:: Try it ::
In the passage about Bickerstaff, reproduce everything from "Among Bickerstaff's lies" down to "Department of Corporations.", swapping "master's degree" for "doctorate".

:: Document text ::
::::
In 1995, at the height of the scam, Bickerstaff separated from his wife, Mary Beth Greisofe, leaving behind two children. After a divorce marked by "restraining orders and court appearances," Bickerstaff met and married a San Diego woman (who prefers anonymity). In their first year together, Bickerstaff bought a multimillion-dollar home in Poway. One morning, after he'd flown off to London, presumably on business, the FBI came knocking. She was "blindsided by the fraud," she says. Within a year their Poway home and furnishings were seized. Once Bickerstaff was in prison, she had the marriage annulled. She recalls, "I couldn't believe this was the person I knew. He never displayed any meanness in our relationship."
Among Bickerstaff's lies were a master's degree in economics from London University's Birkbeck College, prior employment with the U.S. Treasury, a license to sell insurance and securities, credit lines with major banks, and millions of dollars in Charles Schwab portfolios. None of those he fleeced knew that he had been fired by Prudential Securities in 1991, that he was being sued by the company, or that in 1995 he had been prohibited from selling investments (and fined $50,000) by the National Association of Securities Dealers for counterfeiting financial documents. He was also forbidden to work as an investment advisor by the California Department of Corporations.
Bickerstaff today: "I knew what I was doing was fraud; I knew it was wrong." Prudential's lawsuit, he says, "drained my company of its money and all of my time. I had the option to go bankrupt or to use clients' money. I decided to use clients' money. I thought I could use their money and replace it without them knowing. I didn't really think I was 'borrowing' it," a claim he made during the trial that infuriated those he'd plundered. "I was justifying that to myself. One of the things I learned in the rehab program is that every criminal thinks that way. That's what makes him a criminal."
None of this deception was apparent in his pitches to investors. One investor, Larry Peltz, said that Bickerstaff "could analyze and understand financial markets in the most brilliant and convincing way. You will never, ever meet a person who can lie so convincingly and pretend to have such empathy." Bickerstaff told Peltz that he would take care of Peltz's mother. "I guess I was naive," Peltz recalled, "but I never imagined someone pretending to be [my] friend and then blatantly lying and stealing from [me]." Peltz and his mother lost more than $100,000.
In charge of the Rancho Bernardo office was Daniel Armentrout. He quit working for Bickerstaff in 1997 when he discovered that his boss had been lying about his education and his licenses. At the end of the trial, Armentrout said, "There is no sentence that could make up for all the pain and anguish his clients have gone through."
Former assistant U.S. attorney Robert Crowe, who prosecuted Bickerstaff, told me that of the money Bickerstaff stole, only "six cents on the dollar" was recovered. Thus, Bickerstaff's sentence included a restitution order of $10.5 million, which was later enlarged by an award from a civil lawsuit. The total amount has grown, with interest, by 6 percent per year. In 1998, the interest was a bit more than $50,000 per month. Bickerstaff now owes more than $17 million. His payments are a statutory "reasonable percentage" of his monthly income; though Bickerstaff is presently unemployed, he is paying $150 a month.
"The likelihood that I'll ever pay that off," he says, "is very remote."
::::
:: Entries supplied ::
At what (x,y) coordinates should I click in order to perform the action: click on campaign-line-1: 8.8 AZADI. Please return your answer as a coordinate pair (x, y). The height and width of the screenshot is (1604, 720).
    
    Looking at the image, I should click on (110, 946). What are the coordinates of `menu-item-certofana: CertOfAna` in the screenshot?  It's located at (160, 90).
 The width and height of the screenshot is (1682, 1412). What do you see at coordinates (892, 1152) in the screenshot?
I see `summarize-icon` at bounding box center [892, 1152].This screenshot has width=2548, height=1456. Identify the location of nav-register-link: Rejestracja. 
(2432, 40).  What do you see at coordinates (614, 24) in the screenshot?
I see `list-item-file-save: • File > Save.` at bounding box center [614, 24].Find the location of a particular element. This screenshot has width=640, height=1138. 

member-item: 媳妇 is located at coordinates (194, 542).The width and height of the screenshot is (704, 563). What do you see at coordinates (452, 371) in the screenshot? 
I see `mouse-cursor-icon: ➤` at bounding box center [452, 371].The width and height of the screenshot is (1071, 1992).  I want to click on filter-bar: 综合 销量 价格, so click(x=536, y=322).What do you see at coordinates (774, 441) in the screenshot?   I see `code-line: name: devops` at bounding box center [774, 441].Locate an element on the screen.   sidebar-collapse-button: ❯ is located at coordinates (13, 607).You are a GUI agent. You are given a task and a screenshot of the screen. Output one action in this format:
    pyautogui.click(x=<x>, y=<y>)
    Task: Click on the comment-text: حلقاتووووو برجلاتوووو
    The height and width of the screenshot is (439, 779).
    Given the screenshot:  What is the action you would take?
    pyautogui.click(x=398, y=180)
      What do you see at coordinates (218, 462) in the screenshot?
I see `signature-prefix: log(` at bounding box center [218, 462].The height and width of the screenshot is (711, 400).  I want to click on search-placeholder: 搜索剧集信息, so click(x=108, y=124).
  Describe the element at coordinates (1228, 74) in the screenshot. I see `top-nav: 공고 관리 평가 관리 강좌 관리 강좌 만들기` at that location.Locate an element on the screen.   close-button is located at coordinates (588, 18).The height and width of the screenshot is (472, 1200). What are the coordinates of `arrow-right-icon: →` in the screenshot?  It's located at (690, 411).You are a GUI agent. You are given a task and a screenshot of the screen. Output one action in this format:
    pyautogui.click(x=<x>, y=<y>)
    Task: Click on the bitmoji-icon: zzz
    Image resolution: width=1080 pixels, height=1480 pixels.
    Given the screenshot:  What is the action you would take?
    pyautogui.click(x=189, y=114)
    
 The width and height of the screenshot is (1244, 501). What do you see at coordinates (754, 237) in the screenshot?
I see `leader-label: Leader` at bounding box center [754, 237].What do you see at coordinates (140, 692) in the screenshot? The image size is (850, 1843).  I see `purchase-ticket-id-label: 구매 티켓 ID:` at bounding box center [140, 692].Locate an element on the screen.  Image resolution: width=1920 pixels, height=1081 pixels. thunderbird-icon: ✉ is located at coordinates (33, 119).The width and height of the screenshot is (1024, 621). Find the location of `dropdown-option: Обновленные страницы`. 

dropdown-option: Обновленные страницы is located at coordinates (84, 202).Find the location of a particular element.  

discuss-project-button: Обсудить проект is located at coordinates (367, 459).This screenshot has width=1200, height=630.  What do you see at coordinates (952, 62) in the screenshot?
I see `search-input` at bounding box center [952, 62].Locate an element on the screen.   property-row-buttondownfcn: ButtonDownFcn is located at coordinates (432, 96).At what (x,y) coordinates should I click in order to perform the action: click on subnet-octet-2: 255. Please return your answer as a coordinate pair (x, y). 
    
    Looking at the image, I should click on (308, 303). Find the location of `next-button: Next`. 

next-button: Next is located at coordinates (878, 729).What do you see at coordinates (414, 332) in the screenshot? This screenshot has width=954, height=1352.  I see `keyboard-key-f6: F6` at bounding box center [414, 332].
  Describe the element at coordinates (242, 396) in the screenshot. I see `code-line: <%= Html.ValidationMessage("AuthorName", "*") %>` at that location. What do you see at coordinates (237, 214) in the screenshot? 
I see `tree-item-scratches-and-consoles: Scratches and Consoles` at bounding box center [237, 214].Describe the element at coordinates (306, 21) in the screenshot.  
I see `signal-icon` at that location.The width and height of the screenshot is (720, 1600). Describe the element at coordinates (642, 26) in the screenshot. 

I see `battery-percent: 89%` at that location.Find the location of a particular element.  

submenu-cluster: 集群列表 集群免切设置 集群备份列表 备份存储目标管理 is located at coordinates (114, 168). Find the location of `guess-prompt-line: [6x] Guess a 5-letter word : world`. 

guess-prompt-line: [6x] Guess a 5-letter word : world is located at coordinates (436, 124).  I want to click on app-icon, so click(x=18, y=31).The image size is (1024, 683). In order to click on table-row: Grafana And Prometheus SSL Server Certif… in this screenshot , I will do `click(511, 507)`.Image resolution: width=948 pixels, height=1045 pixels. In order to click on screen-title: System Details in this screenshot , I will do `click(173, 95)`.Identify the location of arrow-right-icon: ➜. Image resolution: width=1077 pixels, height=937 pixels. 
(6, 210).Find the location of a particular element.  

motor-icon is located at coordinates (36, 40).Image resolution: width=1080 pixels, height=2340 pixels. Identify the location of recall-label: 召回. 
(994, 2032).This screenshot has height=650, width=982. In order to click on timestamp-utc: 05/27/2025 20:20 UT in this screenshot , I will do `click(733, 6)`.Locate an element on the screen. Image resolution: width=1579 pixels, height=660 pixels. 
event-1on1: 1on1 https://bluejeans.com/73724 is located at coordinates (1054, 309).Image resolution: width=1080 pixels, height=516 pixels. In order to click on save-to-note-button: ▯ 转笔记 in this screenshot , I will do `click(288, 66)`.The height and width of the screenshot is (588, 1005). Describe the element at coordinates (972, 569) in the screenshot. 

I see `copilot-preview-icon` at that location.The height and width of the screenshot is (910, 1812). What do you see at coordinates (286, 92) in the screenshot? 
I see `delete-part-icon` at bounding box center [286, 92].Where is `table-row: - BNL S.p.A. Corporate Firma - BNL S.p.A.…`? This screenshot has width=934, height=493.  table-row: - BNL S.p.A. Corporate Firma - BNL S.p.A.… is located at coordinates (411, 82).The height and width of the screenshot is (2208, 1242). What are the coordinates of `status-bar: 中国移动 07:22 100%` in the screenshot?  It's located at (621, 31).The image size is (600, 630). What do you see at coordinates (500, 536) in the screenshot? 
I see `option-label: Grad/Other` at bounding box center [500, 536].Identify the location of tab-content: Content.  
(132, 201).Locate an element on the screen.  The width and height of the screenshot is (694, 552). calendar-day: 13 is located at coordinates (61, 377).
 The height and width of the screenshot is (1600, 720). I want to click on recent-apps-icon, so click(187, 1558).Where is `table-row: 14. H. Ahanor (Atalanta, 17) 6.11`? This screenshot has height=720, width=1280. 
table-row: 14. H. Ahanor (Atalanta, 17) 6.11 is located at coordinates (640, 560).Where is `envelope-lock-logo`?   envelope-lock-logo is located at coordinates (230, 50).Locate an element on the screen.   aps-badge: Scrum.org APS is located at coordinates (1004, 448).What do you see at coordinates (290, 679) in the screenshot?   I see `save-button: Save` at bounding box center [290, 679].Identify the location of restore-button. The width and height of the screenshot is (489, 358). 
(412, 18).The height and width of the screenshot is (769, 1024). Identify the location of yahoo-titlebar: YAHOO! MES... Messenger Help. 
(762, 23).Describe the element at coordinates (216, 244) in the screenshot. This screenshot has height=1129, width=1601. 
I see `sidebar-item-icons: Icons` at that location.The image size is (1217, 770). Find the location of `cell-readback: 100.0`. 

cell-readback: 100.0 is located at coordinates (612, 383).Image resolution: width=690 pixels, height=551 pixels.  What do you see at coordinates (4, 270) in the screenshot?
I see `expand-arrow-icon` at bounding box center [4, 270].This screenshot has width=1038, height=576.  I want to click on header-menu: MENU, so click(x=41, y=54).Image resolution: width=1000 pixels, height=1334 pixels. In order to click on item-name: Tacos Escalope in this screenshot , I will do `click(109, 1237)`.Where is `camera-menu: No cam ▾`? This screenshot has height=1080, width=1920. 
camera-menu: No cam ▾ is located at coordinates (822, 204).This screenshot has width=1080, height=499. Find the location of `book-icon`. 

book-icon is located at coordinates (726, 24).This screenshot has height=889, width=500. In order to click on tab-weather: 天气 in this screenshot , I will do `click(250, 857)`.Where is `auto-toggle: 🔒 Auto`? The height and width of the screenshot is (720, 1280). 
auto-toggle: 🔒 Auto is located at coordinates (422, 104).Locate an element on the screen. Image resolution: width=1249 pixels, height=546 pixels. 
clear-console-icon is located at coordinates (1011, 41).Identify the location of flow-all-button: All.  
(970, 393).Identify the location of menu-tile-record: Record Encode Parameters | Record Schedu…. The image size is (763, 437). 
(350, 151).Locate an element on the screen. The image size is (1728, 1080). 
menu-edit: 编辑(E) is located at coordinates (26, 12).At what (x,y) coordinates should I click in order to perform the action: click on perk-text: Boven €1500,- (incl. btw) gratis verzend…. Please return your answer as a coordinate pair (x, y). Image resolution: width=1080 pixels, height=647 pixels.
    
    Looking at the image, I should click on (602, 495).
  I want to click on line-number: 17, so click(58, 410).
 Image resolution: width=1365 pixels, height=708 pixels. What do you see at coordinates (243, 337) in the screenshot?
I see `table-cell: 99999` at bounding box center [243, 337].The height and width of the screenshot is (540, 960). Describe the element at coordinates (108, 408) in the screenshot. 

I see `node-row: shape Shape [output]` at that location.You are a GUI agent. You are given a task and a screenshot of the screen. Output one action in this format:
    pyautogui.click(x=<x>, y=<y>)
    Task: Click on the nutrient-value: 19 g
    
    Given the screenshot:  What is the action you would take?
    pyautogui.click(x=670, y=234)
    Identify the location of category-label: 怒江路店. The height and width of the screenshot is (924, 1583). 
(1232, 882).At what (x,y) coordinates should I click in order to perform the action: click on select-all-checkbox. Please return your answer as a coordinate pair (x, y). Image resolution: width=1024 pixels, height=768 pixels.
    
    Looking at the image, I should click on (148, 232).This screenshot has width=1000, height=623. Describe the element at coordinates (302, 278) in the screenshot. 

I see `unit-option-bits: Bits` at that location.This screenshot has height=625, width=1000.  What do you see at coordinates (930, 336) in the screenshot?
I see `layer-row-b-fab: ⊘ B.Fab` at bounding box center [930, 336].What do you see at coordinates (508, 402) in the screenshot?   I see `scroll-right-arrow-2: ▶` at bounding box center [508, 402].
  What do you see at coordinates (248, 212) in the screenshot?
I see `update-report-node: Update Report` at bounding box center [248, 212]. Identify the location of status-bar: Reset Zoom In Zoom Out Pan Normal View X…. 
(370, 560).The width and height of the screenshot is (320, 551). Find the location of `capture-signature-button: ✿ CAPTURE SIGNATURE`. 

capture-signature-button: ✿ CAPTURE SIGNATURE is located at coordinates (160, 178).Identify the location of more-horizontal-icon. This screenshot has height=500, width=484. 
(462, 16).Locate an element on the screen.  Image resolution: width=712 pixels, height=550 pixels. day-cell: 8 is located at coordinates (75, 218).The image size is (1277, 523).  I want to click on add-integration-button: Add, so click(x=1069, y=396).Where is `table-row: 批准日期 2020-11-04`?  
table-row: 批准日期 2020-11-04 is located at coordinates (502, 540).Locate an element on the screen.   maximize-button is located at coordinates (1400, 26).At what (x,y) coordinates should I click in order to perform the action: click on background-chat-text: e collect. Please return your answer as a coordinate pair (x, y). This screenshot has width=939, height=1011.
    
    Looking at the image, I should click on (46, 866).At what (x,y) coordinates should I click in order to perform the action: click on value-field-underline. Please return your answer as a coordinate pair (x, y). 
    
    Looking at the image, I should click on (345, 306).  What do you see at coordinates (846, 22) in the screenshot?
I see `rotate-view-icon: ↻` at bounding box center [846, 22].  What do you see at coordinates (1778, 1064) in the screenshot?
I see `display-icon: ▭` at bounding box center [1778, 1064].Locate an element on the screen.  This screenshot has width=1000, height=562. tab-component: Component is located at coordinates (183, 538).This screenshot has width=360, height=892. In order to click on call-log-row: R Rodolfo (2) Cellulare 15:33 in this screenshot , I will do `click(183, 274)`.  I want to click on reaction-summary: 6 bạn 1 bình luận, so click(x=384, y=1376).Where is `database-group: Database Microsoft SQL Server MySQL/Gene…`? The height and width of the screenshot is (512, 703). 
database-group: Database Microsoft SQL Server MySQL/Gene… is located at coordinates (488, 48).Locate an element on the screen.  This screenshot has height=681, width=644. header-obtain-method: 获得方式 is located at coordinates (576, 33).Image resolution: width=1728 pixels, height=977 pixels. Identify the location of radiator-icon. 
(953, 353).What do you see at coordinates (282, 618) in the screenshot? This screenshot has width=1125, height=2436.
::::
:: Completed task ::
Among Bickerstaff's lies were a doctorate in economics from London University's Birkbeck College, prior employment with the U.S. Treasury, a license to sell insurance and securities, credit lines with major banks, and millions of dollars in Charles Schwab portfolios. None of those he fleeced knew that he had been fired by Prudential Securities in 1991, that he was being sued by the company, or that in 1995 he had been prohibited from selling investments (and fined $50,000) by the National Association of Securities Dealers for counterfeiting financial documents. He was also forbidden to work as an investment advisor by the California Department of Corporations.